Esta mañana miraba en Google Maps y en Street View una lista de direcciones que me había mandado una amiga muy querida de la que estuve distanciada mucho tiempo. Acaba de emigrar otra vez. Ya es la cuarta. Empezar de nuevo. Con toda la carga emocional, psicológica, lingüística, cultural pero también terrenal, económica, y absurdamente práctica y burocrática que eso conlleva. Y acá vivimos ahora. Y acá está el instituto. Y acá el trabajo. Y acá la universidad. Y por mucho Google Maps y Street View, y por mucho que veía las calles y los edificios y calculaba distancias y parecía casi como que estaba ahí, y tomaba conciencia de la escala y me hacía una especie de idea, en realidad no hacía otra cosa que sentir una angustia sin nombre ¿De qué me sirve todo esto si no sé cuándo podré abrazarla? ¿De qué, si no sé todavía si alguna vez caminaremos juntas por esa, la acera que lleva a su puerta y por el paseo que da al canal y por el mercado del casco antiguo algún fin semana?
Y me vino irrefrenable a la cabeza la imagen de los mapas antiguos. Y me pareció una desesperante metáfora de cómo vamos tan perdidos siempre en busca del conocimiento y el control, que siempre nos quedará tan lejos y tan fuera de alcance. Y las misiones a la Luna y a Marte y la sonda que explorará el Sol y la Inteligencia Artificial. Y de repente todo me pareció tan obsceno. Tan banal y absurdo. Cuando no podemos abrazarnos. Cuando no sabemos comunicarnos. Por más WhatsApp, Messenger, telefonía fija, móvil, satelital, internet, y el correo electrónico y el postal, y todas las redes sociales que existen y ni siquiera conozco, y los traductores y los mapas y las cámaras en streaming y las fotos actualizadas con la digitalización de cada calle y cada esquina de cada ciudad ¿Y para qué? Si seguimos sin poder abrazarnos. Aunque nos tengamos delante. Sin comunicarnos. Sin entendernos. Sin saber. Sin decir. Sin atrevernos a sentir. Sin conocernos. Sin conocer a nadie.
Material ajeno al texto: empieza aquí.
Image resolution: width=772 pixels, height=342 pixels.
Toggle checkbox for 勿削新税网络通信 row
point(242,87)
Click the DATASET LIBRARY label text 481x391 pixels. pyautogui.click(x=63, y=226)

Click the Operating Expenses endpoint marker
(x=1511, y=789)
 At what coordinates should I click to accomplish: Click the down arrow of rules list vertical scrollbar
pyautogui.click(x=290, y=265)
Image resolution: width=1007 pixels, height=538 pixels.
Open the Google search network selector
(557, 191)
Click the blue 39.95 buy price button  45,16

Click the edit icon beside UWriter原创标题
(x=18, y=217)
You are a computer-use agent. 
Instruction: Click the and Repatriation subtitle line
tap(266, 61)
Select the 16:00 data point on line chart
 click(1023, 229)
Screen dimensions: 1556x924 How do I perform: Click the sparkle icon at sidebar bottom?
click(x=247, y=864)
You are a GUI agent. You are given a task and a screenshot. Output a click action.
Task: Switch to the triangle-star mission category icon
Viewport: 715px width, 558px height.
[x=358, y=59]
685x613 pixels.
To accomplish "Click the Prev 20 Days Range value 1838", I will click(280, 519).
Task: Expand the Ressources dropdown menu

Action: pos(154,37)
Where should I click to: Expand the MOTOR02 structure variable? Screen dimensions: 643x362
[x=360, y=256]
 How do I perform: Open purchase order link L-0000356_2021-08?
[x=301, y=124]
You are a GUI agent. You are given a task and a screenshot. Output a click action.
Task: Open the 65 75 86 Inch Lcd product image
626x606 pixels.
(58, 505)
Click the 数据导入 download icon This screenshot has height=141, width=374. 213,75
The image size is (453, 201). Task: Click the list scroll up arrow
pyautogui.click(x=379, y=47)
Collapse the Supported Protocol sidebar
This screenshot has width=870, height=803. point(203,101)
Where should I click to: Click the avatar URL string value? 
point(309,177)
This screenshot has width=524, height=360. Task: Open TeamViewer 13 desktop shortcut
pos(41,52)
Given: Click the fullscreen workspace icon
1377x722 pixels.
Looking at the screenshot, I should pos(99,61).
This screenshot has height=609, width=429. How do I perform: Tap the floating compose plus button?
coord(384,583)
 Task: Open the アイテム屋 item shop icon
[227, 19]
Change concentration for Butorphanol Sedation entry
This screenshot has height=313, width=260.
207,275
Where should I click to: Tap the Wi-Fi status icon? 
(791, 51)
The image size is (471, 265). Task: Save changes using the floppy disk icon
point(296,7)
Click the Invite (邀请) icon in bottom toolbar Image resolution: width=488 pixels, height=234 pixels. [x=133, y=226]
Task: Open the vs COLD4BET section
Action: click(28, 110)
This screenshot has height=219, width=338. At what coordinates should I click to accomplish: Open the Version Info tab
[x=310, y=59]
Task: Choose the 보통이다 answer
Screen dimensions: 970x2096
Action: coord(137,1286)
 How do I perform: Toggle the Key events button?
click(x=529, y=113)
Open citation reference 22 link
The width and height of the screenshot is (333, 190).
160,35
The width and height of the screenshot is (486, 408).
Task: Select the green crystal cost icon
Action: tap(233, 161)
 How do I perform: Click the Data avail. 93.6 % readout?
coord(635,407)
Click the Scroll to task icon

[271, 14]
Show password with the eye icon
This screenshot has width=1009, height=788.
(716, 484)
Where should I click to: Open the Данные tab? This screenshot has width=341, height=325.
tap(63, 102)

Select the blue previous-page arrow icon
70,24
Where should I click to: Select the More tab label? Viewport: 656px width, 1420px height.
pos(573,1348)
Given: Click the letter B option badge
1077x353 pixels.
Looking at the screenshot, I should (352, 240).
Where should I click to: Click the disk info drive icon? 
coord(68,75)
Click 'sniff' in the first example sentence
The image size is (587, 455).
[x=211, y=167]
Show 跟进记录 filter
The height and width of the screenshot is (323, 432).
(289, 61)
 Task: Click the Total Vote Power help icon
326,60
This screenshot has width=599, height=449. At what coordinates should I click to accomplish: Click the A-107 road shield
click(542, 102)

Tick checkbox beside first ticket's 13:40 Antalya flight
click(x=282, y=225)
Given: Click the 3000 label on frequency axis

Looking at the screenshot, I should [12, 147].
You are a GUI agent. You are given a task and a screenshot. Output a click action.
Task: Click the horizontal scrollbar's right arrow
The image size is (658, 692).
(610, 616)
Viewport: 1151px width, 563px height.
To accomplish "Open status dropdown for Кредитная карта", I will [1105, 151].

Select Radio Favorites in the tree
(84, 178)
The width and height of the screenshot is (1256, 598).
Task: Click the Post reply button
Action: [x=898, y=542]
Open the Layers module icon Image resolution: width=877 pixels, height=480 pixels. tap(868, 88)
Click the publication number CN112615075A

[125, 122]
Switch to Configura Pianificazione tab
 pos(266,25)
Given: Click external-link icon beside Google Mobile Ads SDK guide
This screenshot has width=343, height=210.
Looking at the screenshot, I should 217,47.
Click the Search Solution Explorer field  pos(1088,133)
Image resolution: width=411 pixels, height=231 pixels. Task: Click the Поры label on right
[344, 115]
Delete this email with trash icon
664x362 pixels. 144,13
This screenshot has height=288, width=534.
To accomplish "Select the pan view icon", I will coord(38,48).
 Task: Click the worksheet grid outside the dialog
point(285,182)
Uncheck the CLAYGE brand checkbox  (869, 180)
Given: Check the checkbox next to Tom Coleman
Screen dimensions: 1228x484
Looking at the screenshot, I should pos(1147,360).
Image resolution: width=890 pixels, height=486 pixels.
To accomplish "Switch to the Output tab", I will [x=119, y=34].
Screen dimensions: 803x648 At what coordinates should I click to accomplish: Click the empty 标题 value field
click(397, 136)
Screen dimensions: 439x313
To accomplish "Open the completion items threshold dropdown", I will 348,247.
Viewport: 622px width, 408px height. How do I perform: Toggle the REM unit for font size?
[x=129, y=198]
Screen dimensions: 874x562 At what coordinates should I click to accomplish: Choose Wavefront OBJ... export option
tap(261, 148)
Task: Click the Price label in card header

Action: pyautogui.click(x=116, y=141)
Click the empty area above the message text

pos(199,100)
Y todo en un segundo se puede derrumbar sin remedio. Por un malentendido. Por una suma de malentendidos. Por las malas interpretaciones y los silencios. Y lo que no digo y lo que no decís. Y lo que por qué se te habrá ocurrido decir y lo que no pude evitar. Y ¿para qué? Si podremos después bloquearnos y no llamarnos ni buscarnos ni hablarnos ni decirnos ni sentirnos ni abrazarnos nunca más.
¿Para qué vamos a mandar una sonda al Sol y colonizar Marte? Si no tenemos ni idea de quiénes somos y de lo que queremos. Si no llegamos a entender para qué hacemos lo que hacemos. Si no conseguimos dejar de temer lo que tememos y depender de lo que dependemos. Y no sabemos realmente por qué sentimos lo que sentimos y necesitamos lo que necesitamos.
Y acto seguido mis pensamientos migran hacia esa animación tan adictiva que va desde la escala subatómica hasta la infinitud del universo. Y todo lo más grande y lo más pequeño se parece tan abrumadoramente. Se asemeja de manera escalofriante. Y nuestro rango, nuestro campo de acción y conocimiento y control es tan absurdamente ínfimo. Y luchamos de manera desquiciada para expandirlo, pero es absolutamente ridículo en relación a todo lo que siempre irremediablemente nos quedará por conocer y descubrir y explorar y ver. Y es dolorosamente perturbador que sigamos haciéndonos problema porque hace calor, porque no encontramos lugar para aparcar, porque la cerveza no está tan fría, porque se acabó el gel de ducha.